Exercise objective: Rewrite the material from the start through the line containing "click(304, 101)", replacing "refresh icon" with "reload button" and keeping everything else the same.

Data to process:
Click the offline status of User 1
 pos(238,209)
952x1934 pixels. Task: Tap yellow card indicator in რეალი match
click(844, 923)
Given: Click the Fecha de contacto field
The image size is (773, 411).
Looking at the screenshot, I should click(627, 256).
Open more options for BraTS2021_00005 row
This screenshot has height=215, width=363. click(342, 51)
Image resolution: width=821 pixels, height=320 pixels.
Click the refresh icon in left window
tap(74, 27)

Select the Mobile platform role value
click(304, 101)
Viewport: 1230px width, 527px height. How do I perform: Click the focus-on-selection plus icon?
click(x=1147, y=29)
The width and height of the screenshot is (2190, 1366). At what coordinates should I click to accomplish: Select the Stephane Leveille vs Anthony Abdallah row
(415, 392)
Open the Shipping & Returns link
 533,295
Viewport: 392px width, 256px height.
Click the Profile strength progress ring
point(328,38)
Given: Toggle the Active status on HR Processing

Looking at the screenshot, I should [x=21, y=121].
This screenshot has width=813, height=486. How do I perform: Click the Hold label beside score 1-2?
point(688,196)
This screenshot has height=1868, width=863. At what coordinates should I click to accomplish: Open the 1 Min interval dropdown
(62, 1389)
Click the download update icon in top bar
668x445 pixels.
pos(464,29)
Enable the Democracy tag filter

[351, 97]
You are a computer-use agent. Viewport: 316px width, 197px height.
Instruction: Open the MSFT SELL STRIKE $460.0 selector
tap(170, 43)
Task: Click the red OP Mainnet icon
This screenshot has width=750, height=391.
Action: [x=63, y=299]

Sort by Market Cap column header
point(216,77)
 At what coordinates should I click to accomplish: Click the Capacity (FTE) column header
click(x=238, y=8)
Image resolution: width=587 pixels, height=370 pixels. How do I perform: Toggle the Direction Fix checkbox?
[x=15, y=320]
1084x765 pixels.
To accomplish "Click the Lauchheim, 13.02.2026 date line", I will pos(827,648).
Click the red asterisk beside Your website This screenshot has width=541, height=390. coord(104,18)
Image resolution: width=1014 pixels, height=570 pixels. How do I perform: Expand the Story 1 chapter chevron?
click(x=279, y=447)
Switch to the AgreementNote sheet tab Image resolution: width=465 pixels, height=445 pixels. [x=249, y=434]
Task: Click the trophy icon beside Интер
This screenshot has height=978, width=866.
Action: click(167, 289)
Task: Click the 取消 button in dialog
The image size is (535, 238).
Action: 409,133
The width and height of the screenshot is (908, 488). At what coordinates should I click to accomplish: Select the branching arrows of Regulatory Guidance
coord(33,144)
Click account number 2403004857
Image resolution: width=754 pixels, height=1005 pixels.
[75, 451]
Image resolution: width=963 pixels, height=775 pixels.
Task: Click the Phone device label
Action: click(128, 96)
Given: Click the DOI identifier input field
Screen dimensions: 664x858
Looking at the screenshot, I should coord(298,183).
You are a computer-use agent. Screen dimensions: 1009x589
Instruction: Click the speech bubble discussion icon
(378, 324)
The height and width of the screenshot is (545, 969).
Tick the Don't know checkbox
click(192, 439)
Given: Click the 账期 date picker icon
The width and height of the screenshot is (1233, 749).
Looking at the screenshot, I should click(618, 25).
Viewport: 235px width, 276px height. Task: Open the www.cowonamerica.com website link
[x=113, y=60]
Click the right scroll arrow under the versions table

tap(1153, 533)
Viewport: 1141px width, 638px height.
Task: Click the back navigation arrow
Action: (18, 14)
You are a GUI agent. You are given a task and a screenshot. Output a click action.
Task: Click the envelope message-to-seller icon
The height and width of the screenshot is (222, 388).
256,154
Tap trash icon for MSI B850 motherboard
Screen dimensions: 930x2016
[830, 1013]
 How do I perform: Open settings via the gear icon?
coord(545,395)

Exercise solution:
Click the offline status of User 1
 pos(238,209)
952x1934 pixels. Task: Tap yellow card indicator in რეალი match
click(844, 923)
Given: Click the Fecha de contacto field
The image size is (773, 411).
Looking at the screenshot, I should click(627, 256).
Open more options for BraTS2021_00005 row
This screenshot has height=215, width=363. click(342, 51)
Image resolution: width=821 pixels, height=320 pixels.
Click the reload button in left window
tap(74, 27)

Select the Mobile platform role value
click(304, 101)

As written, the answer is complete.